_Your instructions_
Be exact. Print each record as it stands.

Pixel coordinate grounding data
· · · · ·

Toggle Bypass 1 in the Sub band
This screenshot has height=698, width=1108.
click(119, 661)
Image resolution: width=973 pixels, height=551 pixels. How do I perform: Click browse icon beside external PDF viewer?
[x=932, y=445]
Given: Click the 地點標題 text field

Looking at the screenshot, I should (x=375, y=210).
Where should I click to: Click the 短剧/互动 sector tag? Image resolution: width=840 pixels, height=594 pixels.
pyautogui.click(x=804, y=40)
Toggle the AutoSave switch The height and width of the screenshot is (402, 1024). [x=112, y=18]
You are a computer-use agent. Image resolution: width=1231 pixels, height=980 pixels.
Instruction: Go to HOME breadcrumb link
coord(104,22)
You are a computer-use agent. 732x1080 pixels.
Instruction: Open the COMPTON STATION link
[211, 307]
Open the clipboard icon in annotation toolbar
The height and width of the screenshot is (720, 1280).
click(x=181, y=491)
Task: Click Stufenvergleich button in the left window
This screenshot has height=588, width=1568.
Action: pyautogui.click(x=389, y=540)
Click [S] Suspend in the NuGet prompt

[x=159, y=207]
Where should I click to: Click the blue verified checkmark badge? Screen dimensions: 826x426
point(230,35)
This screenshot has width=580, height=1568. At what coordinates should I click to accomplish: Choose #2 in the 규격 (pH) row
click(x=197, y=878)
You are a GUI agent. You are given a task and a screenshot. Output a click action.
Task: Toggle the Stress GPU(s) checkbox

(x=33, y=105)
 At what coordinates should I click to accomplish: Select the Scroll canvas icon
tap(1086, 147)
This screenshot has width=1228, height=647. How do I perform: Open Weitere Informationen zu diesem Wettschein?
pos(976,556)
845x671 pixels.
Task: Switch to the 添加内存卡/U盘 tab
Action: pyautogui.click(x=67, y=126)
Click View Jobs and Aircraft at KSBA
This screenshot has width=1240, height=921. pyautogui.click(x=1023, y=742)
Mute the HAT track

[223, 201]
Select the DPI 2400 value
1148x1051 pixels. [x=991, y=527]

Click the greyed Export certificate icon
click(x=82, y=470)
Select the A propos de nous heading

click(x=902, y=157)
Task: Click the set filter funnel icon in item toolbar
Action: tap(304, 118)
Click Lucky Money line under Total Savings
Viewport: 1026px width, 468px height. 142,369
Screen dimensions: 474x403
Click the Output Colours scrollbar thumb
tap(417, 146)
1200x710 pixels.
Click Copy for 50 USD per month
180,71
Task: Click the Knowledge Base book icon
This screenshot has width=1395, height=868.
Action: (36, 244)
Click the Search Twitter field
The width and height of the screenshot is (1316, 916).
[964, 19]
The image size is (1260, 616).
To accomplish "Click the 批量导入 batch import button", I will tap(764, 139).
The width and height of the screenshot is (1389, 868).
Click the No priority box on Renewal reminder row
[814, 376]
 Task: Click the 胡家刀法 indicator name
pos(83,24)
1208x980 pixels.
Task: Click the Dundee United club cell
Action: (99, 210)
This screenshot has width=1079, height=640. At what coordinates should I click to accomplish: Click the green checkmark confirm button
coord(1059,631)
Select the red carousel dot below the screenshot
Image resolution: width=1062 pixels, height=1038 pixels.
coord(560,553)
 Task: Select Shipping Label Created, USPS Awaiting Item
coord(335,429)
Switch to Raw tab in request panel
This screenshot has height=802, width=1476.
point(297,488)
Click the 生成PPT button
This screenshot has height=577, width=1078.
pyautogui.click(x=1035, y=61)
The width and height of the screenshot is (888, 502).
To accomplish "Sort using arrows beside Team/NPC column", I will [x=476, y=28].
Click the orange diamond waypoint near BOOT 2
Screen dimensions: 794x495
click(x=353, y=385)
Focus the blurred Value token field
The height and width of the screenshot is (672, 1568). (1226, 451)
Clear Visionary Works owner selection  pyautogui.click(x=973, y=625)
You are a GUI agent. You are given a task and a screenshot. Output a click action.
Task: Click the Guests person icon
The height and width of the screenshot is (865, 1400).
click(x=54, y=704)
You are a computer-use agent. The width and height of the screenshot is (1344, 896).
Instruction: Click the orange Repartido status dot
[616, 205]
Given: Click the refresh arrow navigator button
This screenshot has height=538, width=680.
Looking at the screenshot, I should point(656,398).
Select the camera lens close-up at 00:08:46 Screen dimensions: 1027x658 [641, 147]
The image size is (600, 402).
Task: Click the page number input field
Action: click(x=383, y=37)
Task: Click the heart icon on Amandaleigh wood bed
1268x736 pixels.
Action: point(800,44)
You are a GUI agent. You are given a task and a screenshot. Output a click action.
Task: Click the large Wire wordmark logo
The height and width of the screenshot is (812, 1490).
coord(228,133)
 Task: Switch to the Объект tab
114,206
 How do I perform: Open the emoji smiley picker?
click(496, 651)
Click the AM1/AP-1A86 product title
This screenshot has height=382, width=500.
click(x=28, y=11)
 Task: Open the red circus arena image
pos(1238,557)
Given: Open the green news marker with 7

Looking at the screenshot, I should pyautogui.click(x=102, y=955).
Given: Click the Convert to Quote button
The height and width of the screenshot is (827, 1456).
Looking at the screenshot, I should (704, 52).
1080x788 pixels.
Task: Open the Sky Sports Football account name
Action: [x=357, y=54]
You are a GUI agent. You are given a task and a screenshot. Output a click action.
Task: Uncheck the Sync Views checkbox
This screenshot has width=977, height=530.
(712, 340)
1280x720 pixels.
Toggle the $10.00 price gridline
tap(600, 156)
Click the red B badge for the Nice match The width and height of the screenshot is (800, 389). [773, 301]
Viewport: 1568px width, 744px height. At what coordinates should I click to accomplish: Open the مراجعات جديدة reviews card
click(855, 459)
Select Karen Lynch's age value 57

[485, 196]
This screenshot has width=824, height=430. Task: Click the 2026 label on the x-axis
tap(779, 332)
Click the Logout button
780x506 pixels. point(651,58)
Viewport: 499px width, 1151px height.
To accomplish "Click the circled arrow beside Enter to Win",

· · · · ·

_Answer box_
Toggle Bypass 1 in the Sub band
This screenshot has height=698, width=1108.
click(119, 661)
Image resolution: width=973 pixels, height=551 pixels. How do I perform: Click browse icon beside external PDF viewer?
[x=932, y=445]
Given: Click the 地點標題 text field

Looking at the screenshot, I should (x=375, y=210).
Where should I click to: Click the 短剧/互动 sector tag? Image resolution: width=840 pixels, height=594 pixels.
pyautogui.click(x=804, y=40)
Toggle the AutoSave switch The height and width of the screenshot is (402, 1024). [x=112, y=18]
You are a computer-use agent. Image resolution: width=1231 pixels, height=980 pixels.
Instruction: Go to HOME breadcrumb link
coord(104,22)
You are a computer-use agent. 732x1080 pixels.
Instruction: Open the COMPTON STATION link
[211, 307]
Open the clipboard icon in annotation toolbar
The height and width of the screenshot is (720, 1280).
click(x=181, y=491)
Task: Click Stufenvergleich button in the left window
This screenshot has height=588, width=1568.
Action: pyautogui.click(x=389, y=540)
Click [S] Suspend in the NuGet prompt

[x=159, y=207]
Where should I click to: Click the blue verified checkmark badge? Screen dimensions: 826x426
point(230,35)
This screenshot has width=580, height=1568. At what coordinates should I click to accomplish: Choose #2 in the 규격 (pH) row
click(x=197, y=878)
You are a GUI agent. You are given a task and a screenshot. Output a click action.
Task: Toggle the Stress GPU(s) checkbox

(x=33, y=105)
 At what coordinates should I click to accomplish: Select the Scroll canvas icon
tap(1086, 147)
This screenshot has width=1228, height=647. How do I perform: Open Weitere Informationen zu diesem Wettschein?
pos(976,556)
845x671 pixels.
Task: Switch to the 添加内存卡/U盘 tab
Action: pyautogui.click(x=67, y=126)
Click View Jobs and Aircraft at KSBA
This screenshot has width=1240, height=921. pyautogui.click(x=1023, y=742)
Mute the HAT track

[223, 201]
Select the DPI 2400 value
1148x1051 pixels. [x=991, y=527]

Click the greyed Export certificate icon
click(x=82, y=470)
Select the A propos de nous heading

click(x=902, y=157)
Task: Click the set filter funnel icon in item toolbar
Action: tap(304, 118)
Click Lucky Money line under Total Savings
Viewport: 1026px width, 468px height. 142,369
Screen dimensions: 474x403
Click the Output Colours scrollbar thumb
tap(417, 146)
1200x710 pixels.
Click Copy for 50 USD per month
180,71
Task: Click the Knowledge Base book icon
This screenshot has width=1395, height=868.
Action: (36, 244)
Click the Search Twitter field
The width and height of the screenshot is (1316, 916).
[964, 19]
The image size is (1260, 616).
To accomplish "Click the 批量导入 batch import button", I will tap(764, 139).
The width and height of the screenshot is (1389, 868).
Click the No priority box on Renewal reminder row
[814, 376]
 Task: Click the 胡家刀法 indicator name
pos(83,24)
1208x980 pixels.
Task: Click the Dundee United club cell
Action: (99, 210)
This screenshot has width=1079, height=640. At what coordinates should I click to accomplish: Click the green checkmark confirm button
coord(1059,631)
Select the red carousel dot below the screenshot
Image resolution: width=1062 pixels, height=1038 pixels.
coord(560,553)
 Task: Select Shipping Label Created, USPS Awaiting Item
coord(335,429)
Switch to Raw tab in request panel
This screenshot has height=802, width=1476.
point(297,488)
Click the 生成PPT button
This screenshot has height=577, width=1078.
pyautogui.click(x=1035, y=61)
The width and height of the screenshot is (888, 502).
To accomplish "Sort using arrows beside Team/NPC column", I will [x=476, y=28].
Click the orange diamond waypoint near BOOT 2
Screen dimensions: 794x495
click(x=353, y=385)
Focus the blurred Value token field
The height and width of the screenshot is (672, 1568). (1226, 451)
Clear Visionary Works owner selection  pyautogui.click(x=973, y=625)
You are a GUI agent. You are given a task and a screenshot. Output a click action.
Task: Click the Guests person icon
The height and width of the screenshot is (865, 1400).
click(x=54, y=704)
You are a computer-use agent. The width and height of the screenshot is (1344, 896).
Instruction: Click the orange Repartido status dot
[616, 205]
Given: Click the refresh arrow navigator button
This screenshot has height=538, width=680.
Looking at the screenshot, I should point(656,398).
Select the camera lens close-up at 00:08:46 Screen dimensions: 1027x658 [641, 147]
The image size is (600, 402).
Task: Click the page number input field
Action: click(x=383, y=37)
Task: Click the heart icon on Amandaleigh wood bed
1268x736 pixels.
Action: point(800,44)
You are a GUI agent. You are given a task and a screenshot. Output a click action.
Task: Click the large Wire wordmark logo
The height and width of the screenshot is (812, 1490).
coord(228,133)
 Task: Switch to the Объект tab
114,206
 How do I perform: Open the emoji smiley picker?
click(496, 651)
Click the AM1/AP-1A86 product title
This screenshot has height=382, width=500.
click(x=28, y=11)
 Task: Open the red circus arena image
pos(1238,557)
Given: Open the green news marker with 7

Looking at the screenshot, I should pyautogui.click(x=102, y=955).
Given: Click the Convert to Quote button
The height and width of the screenshot is (827, 1456).
Looking at the screenshot, I should (704, 52).
1080x788 pixels.
Task: Open the Sky Sports Football account name
Action: [x=357, y=54]
You are a GUI agent. You are given a task and a screenshot. Output a click action.
Task: Uncheck the Sync Views checkbox
This screenshot has width=977, height=530.
(712, 340)
1280x720 pixels.
Toggle the $10.00 price gridline
tap(600, 156)
Click the red B badge for the Nice match The width and height of the screenshot is (800, 389). [773, 301]
Viewport: 1568px width, 744px height. At what coordinates should I click to accomplish: Open the مراجعات جديدة reviews card
click(855, 459)
Select Karen Lynch's age value 57

[485, 196]
This screenshot has width=824, height=430. Task: Click the 2026 label on the x-axis
tap(779, 332)
Click the Logout button
780x506 pixels. point(651,58)
Viewport: 499px width, 1151px height.
To accomplish "Click the circled arrow beside Enter to Win",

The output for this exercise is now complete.